Cygwin Performance Info
Laurence F. Wood
LaurenceWood@SunyataSystems.Com
Fri Oct 13 17:10:00 GMT 2000
>From your response it sounds like if I have a compute bound application, i.e.
one that does not make system calls, there is no hit. However, what about
memory allocation and deallocation?
Chris Abbey wrote:
> At 19:23 10/13/00 -0400, Laurence F. Wood wrote:
> >Can someone tell me where the performance hit is in cygwin unix
> >emulation?
>> whichever part you use the most inside your tightest inner loop.
>> seriously.
>> that's a big huge open ended question (not about cygwin, about ANY
> library/platform) that is as specific to your application as you can
> get. For example, if you spend 75% of your computing day manipulating
> text files and piping them and greping them and running file utils
> against them then the cr/lf translation may be a big hit for you.

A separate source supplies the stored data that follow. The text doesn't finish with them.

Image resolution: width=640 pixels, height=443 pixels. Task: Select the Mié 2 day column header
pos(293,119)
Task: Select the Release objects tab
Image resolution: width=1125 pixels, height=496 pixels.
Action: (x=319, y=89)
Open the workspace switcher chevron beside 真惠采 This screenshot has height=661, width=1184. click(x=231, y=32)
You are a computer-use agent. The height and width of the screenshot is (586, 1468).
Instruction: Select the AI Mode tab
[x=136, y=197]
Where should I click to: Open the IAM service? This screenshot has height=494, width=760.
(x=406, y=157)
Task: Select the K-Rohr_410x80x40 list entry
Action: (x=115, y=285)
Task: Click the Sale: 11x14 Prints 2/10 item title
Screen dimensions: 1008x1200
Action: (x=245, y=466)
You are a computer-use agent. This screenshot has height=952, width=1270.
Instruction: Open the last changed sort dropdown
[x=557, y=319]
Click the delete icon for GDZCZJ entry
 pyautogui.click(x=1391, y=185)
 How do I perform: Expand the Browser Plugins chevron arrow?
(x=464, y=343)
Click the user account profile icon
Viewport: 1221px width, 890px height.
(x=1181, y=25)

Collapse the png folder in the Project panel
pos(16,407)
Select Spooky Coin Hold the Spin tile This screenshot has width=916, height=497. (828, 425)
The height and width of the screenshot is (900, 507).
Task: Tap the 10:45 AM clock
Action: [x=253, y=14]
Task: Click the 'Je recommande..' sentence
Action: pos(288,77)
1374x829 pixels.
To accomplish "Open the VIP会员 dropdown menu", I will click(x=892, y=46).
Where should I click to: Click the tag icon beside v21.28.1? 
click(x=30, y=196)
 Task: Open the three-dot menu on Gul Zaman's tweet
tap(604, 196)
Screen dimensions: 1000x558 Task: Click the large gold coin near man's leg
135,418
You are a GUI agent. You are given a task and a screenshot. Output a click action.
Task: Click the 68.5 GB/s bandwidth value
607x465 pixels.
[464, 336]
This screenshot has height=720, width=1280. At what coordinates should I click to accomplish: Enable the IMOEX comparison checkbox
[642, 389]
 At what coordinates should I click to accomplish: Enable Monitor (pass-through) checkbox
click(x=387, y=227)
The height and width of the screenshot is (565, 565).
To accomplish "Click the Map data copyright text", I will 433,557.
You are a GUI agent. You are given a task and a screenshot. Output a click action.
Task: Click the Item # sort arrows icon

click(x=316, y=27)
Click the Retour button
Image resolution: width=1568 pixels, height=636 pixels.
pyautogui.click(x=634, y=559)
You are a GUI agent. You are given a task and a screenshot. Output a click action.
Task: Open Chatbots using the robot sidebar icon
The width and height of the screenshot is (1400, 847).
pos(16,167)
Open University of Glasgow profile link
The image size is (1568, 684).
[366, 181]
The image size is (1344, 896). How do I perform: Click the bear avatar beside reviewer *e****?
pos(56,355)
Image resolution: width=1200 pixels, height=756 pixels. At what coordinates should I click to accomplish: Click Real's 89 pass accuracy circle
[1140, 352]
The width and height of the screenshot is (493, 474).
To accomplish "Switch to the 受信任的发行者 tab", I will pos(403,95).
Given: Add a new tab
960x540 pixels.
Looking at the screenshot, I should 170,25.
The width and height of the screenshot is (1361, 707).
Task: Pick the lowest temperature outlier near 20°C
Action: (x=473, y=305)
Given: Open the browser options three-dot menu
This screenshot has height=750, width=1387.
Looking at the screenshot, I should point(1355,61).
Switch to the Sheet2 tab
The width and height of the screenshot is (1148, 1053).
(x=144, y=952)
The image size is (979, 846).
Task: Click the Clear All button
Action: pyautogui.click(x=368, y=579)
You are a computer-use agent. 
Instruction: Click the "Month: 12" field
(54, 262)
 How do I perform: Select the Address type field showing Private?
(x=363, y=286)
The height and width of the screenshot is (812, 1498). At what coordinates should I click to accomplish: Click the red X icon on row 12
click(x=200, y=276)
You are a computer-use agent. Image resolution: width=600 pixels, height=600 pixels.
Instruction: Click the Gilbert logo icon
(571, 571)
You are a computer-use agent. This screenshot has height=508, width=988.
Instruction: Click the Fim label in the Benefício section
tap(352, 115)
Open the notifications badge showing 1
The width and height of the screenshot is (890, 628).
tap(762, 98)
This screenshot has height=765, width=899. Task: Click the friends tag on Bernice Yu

> On the otherhand if most of your computation in a day is spent answering
> requests that come in on tcp/ip sockets then the remapping of winsock
> to netinet.h functions maybe your major headache. (note, I'm not trying
> to imply that either function has a performance problem, merely that they
> would be representative places that would have high invocation counts
> in the course of the given activity.)
>> To really answer that for your application/workload then you need to
> get some form of performance detailing that can tell you how much time
> you are spending in any given method and how often it's called.